2)Defines "business operations" as maintaining, selling, or
leasing equipment, facilities, personnel, or any other
apparatus of business or commerce in Iran, including the
ownership or possession of real or personal property located
in Iran.

3)Defines "company" as a sole proprietorship, organization,
association, corporation, partnership, venture, or other
entity, its subsidiary or affiliate, including a company owned
or controlled, either directly or indirectly, by the
government of Iran, that is established or organized under the
laws of or has its principal place of business in the Islamic
Republic of Iran.

4)Defines "Government of Iran" as the government of Iran or its
instrumentalities or political subdivisions including an
individual, company, or public agency located in Iran that
provides material or financial support to the Islamic Republic
of Iran.

5)Defines "invest" or "investment" as the purchase, ownership,
or control of stock of a company, association, or corporation,
the capital stock of a mutual water company or corporation,
bonds issued by the government or a political subdivision of
Iran, corporate bonds or other debt instruments issued by a
company, or the commitment of funds or other assets to a
company, including a loan or extension of credit to that

6)Defines "Iran" as the Islamic Republic of Iran or a territory
under the administration or control of Iran.

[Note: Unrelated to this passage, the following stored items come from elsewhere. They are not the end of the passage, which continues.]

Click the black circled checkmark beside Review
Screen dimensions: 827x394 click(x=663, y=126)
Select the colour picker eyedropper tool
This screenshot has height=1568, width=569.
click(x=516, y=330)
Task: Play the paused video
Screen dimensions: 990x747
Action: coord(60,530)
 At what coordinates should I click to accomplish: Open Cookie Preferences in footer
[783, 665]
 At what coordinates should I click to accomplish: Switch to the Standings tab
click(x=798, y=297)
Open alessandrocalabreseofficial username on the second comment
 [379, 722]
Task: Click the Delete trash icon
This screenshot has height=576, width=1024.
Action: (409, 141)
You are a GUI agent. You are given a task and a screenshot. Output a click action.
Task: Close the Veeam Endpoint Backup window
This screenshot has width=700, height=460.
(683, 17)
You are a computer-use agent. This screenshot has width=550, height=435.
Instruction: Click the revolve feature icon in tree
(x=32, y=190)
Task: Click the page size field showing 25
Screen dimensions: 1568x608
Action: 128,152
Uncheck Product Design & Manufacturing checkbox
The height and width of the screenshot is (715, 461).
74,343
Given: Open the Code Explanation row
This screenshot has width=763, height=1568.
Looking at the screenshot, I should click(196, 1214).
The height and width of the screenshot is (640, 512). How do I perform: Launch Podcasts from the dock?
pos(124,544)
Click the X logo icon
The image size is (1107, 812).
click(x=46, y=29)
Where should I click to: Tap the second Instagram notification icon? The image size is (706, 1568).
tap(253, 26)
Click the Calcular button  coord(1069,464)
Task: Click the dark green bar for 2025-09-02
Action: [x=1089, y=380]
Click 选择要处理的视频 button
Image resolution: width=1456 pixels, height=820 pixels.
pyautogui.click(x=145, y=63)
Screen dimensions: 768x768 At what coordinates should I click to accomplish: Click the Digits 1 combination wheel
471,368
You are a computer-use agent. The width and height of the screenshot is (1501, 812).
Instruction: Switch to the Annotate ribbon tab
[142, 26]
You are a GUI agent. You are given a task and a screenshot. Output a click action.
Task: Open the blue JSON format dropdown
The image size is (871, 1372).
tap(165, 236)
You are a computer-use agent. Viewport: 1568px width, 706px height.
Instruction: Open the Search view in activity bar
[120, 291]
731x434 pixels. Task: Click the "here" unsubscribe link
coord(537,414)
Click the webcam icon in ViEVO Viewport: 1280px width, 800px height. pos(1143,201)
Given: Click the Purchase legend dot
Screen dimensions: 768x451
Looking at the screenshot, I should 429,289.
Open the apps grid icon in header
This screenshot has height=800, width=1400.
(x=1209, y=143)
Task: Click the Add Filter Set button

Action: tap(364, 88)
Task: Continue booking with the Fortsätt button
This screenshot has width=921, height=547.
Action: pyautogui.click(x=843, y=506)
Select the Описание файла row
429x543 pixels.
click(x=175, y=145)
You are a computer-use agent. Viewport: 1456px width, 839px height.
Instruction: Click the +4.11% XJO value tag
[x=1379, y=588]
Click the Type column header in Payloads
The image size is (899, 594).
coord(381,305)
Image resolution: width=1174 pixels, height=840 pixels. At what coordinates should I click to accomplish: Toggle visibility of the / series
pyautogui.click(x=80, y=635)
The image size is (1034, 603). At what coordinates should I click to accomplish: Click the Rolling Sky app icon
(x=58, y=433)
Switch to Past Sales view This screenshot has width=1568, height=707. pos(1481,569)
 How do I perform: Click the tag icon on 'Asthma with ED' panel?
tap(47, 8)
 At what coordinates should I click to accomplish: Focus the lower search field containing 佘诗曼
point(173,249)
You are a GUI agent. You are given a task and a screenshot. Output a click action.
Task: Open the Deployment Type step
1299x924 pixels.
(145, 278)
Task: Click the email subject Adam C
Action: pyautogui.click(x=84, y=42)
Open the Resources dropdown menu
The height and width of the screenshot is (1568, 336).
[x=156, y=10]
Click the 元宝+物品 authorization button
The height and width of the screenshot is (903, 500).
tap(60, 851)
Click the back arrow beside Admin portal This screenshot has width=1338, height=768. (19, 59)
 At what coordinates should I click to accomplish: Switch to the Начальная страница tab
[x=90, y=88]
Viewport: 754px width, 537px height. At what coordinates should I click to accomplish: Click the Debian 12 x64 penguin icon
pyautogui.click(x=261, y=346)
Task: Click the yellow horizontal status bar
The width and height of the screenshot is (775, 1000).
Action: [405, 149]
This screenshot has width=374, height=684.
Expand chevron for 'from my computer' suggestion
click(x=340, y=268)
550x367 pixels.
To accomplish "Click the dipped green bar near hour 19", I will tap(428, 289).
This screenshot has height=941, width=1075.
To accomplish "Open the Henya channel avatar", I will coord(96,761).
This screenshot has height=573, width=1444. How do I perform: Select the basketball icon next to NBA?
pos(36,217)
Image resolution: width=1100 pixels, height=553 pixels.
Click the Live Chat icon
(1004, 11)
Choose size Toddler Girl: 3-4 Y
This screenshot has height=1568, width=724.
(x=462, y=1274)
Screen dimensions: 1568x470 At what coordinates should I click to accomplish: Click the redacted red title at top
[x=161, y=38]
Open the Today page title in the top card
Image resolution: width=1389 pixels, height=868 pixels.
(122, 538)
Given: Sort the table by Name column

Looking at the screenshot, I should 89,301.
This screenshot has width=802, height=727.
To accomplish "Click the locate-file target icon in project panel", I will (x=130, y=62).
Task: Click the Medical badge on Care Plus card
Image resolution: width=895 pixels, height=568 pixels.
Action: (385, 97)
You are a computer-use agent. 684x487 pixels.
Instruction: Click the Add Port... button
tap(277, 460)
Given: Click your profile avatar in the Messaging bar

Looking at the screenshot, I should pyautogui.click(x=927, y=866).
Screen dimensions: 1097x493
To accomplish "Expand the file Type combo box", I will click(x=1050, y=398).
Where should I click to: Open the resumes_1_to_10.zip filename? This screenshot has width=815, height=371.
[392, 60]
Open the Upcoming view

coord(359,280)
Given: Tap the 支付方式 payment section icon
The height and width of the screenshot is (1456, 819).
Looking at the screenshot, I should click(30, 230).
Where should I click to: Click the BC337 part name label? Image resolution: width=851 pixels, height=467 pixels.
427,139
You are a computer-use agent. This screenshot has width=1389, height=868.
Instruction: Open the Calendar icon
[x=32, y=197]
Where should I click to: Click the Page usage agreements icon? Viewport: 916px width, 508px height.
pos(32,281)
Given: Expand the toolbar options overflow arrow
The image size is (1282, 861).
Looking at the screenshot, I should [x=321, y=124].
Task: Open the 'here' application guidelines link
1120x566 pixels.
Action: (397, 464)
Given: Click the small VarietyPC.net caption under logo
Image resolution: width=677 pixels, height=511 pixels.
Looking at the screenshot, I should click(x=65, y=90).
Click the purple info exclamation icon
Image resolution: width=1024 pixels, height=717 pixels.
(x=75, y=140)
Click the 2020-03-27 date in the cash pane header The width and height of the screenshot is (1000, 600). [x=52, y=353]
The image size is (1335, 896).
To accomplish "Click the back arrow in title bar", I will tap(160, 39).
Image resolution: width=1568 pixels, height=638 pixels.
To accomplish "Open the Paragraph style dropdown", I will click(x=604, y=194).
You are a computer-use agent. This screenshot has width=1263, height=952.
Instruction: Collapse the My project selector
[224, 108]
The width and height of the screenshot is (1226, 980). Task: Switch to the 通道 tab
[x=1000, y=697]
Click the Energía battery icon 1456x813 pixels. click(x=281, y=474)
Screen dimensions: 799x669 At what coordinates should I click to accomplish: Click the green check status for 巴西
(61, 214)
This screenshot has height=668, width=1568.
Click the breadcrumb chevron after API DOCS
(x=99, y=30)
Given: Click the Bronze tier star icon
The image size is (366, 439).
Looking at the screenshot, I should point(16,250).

7)Provides that any indirect investment of a domestic insurer in
any company included in the list of companies doing business
in Iran (DGS list) published by the Department of General
Services (DGS) shall be treated as a nonadmitted asset on
financial statements filed with the Insurance Commissioner

8)Requires domestic insurers doing business in California to
annually determine if they have investments in companies on
the DGS list.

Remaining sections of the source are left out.